■ WHAT YOU SHOULD DO ■
Print every line of the listing below, starting with the line that holds "Task: Open the 1994-1995 season link" and going on through the line that holds "You are a computer-use agent. The width", both included, and print nothing else.

■ EXERCISE MATERIALS ■
____

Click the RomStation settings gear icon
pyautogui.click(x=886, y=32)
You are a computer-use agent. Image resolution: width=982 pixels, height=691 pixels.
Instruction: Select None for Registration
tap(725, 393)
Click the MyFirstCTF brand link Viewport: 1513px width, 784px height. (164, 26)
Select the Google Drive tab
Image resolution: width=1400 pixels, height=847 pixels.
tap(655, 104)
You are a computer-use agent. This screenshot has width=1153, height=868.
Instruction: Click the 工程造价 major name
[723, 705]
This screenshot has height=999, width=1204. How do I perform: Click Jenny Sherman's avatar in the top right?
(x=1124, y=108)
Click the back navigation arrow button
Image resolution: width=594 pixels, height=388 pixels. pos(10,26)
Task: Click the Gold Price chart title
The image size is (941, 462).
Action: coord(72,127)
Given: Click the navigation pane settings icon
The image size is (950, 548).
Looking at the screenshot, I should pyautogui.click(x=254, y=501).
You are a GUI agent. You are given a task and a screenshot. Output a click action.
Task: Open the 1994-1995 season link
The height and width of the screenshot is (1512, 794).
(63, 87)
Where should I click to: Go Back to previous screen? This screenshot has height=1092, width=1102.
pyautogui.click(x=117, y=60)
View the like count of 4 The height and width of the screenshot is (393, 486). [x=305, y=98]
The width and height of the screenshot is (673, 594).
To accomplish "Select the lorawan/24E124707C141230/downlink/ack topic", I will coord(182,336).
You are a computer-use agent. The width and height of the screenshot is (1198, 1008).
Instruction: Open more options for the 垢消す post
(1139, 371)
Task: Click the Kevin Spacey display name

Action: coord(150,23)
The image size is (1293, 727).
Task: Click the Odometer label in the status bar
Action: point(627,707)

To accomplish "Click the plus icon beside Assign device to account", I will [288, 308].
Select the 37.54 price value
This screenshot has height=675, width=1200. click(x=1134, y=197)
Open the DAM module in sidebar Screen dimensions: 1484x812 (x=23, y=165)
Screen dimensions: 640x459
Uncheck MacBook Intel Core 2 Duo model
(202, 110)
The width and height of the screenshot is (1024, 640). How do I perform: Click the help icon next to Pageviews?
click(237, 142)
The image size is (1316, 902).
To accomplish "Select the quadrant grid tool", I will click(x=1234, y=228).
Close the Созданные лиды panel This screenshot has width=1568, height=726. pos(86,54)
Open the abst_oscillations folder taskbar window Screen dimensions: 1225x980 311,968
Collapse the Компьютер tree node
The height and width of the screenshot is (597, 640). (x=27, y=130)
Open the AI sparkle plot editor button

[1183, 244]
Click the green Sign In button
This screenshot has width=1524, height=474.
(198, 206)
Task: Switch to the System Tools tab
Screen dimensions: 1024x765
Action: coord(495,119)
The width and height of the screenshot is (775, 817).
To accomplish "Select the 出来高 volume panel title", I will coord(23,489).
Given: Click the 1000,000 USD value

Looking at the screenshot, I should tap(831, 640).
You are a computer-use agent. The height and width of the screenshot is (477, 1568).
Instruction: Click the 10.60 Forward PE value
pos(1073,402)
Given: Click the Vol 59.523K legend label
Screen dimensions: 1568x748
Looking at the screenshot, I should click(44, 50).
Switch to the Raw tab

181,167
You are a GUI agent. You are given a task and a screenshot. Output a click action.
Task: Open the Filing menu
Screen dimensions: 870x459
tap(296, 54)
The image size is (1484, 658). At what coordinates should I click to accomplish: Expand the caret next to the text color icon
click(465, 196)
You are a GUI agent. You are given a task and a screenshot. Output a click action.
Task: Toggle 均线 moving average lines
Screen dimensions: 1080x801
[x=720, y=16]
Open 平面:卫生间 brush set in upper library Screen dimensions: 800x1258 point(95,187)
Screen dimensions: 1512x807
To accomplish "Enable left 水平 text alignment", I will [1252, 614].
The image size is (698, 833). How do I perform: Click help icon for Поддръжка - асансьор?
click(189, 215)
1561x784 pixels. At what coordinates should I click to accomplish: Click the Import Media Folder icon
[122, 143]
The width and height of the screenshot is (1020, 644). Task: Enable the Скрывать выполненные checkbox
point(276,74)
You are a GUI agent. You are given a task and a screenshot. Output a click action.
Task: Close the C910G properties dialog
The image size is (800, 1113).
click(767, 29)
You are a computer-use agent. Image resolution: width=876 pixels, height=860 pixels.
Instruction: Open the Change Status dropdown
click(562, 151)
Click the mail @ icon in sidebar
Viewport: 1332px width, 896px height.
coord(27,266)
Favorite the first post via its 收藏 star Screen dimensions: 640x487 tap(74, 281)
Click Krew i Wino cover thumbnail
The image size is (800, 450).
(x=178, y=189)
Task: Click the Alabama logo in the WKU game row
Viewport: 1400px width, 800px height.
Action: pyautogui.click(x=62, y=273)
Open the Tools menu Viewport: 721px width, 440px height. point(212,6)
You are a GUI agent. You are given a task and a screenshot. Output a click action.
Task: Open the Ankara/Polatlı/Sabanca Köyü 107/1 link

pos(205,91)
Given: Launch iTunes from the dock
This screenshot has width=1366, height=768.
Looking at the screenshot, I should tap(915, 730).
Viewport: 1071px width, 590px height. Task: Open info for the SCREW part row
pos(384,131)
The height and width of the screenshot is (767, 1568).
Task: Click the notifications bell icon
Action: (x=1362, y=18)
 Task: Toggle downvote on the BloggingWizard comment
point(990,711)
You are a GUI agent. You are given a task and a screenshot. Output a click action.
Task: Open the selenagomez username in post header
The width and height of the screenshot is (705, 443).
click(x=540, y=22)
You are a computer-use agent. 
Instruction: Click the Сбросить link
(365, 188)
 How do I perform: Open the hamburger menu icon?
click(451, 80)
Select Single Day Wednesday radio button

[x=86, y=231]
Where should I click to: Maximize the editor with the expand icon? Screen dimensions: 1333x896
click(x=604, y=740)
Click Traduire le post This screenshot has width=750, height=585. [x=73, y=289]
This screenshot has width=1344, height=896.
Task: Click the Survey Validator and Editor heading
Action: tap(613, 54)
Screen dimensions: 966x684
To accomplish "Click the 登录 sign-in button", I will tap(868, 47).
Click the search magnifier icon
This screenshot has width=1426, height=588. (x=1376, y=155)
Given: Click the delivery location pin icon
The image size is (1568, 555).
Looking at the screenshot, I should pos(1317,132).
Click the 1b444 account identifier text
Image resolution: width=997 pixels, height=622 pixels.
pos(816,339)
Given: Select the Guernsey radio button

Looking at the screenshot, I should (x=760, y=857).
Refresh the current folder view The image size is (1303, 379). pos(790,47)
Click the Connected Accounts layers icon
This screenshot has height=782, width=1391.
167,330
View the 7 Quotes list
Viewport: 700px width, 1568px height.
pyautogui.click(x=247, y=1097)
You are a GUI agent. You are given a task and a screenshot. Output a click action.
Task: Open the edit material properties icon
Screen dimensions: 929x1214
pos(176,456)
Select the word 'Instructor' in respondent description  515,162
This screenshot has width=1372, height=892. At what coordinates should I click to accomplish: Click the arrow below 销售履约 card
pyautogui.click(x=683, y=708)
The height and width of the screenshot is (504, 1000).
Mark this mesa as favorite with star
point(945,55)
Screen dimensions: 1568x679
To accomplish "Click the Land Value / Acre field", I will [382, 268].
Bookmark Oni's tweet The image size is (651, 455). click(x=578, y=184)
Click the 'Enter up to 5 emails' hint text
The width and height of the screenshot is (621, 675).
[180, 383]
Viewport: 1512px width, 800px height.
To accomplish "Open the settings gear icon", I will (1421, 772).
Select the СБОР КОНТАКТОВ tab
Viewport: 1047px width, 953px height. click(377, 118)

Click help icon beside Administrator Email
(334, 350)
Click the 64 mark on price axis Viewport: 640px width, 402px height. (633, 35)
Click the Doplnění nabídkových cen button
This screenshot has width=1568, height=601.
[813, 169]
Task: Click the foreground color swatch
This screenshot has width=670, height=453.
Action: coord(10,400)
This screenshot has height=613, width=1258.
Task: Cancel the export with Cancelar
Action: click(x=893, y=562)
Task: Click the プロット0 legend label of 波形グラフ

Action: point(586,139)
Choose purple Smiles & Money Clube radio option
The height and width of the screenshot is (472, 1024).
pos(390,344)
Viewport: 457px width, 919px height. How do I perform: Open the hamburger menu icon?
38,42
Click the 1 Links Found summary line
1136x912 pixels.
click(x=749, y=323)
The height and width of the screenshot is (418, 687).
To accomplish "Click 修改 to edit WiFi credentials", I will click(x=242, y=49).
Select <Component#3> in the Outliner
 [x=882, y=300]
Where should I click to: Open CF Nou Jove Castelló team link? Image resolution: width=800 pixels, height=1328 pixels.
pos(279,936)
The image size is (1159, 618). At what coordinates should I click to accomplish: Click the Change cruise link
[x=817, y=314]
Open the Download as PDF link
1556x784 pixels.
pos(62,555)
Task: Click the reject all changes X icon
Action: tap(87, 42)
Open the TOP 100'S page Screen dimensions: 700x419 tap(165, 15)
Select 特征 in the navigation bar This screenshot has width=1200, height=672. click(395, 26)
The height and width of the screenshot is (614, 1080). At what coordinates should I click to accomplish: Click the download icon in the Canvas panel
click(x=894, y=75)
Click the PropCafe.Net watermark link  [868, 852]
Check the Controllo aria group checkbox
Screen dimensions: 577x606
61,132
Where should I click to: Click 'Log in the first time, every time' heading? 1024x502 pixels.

____

■ ANSWER TO THE EXERCISE ■
Task: Open the 1994-1995 season link
The height and width of the screenshot is (1512, 794).
(63, 87)
Where should I click to: Go Back to previous screen? This screenshot has height=1092, width=1102.
pyautogui.click(x=117, y=60)
View the like count of 4 The height and width of the screenshot is (393, 486). [x=305, y=98]
The width and height of the screenshot is (673, 594).
To accomplish "Select the lorawan/24E124707C141230/downlink/ack topic", I will coord(182,336).
You are a computer-use agent. The width and height of the screenshot is (1198, 1008).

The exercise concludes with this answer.